▸ TRY IT
Leave out all pictures while you copy the lines exactly from the one with "You are a GUI" through the last line of the listing.

-------------------------

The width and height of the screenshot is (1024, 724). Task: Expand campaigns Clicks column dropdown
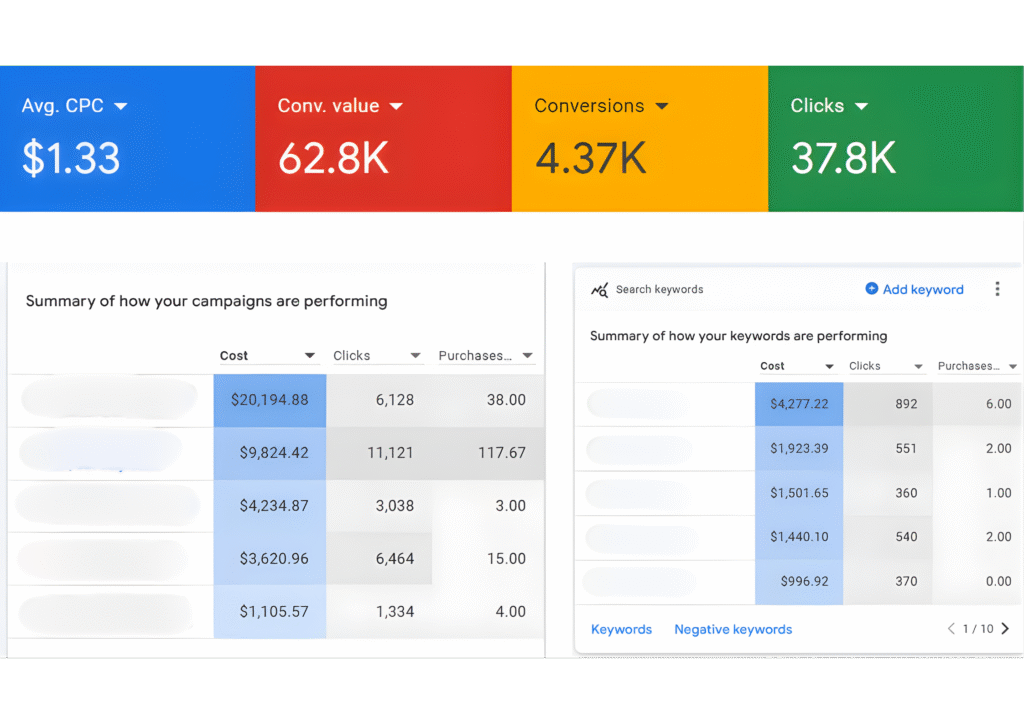[415, 356]
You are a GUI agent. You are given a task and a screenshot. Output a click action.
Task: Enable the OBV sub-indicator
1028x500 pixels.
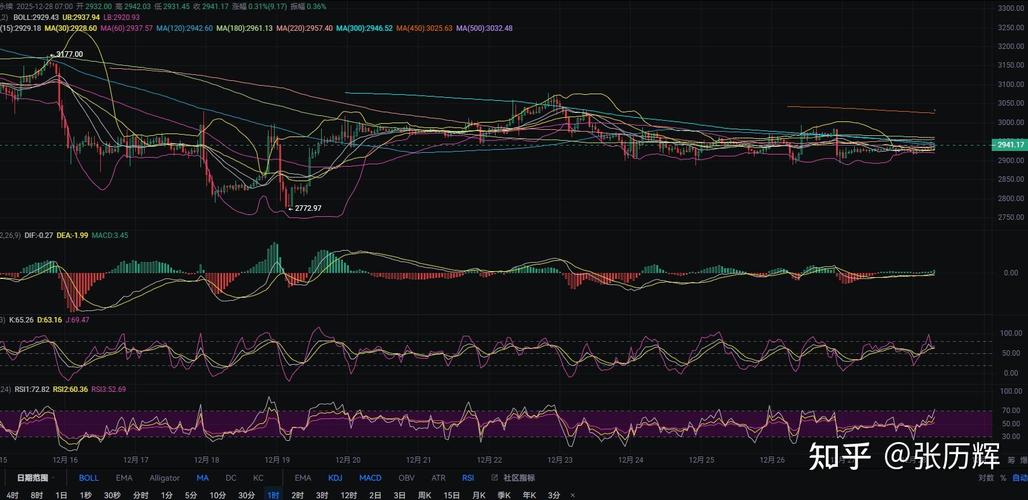406,478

-------------------------

▸ TASK RESPONSE
You are a GUI agent. You are given a task and a screenshot. Output a click action.
Task: Enable the OBV sub-indicator
1028x500 pixels.
406,478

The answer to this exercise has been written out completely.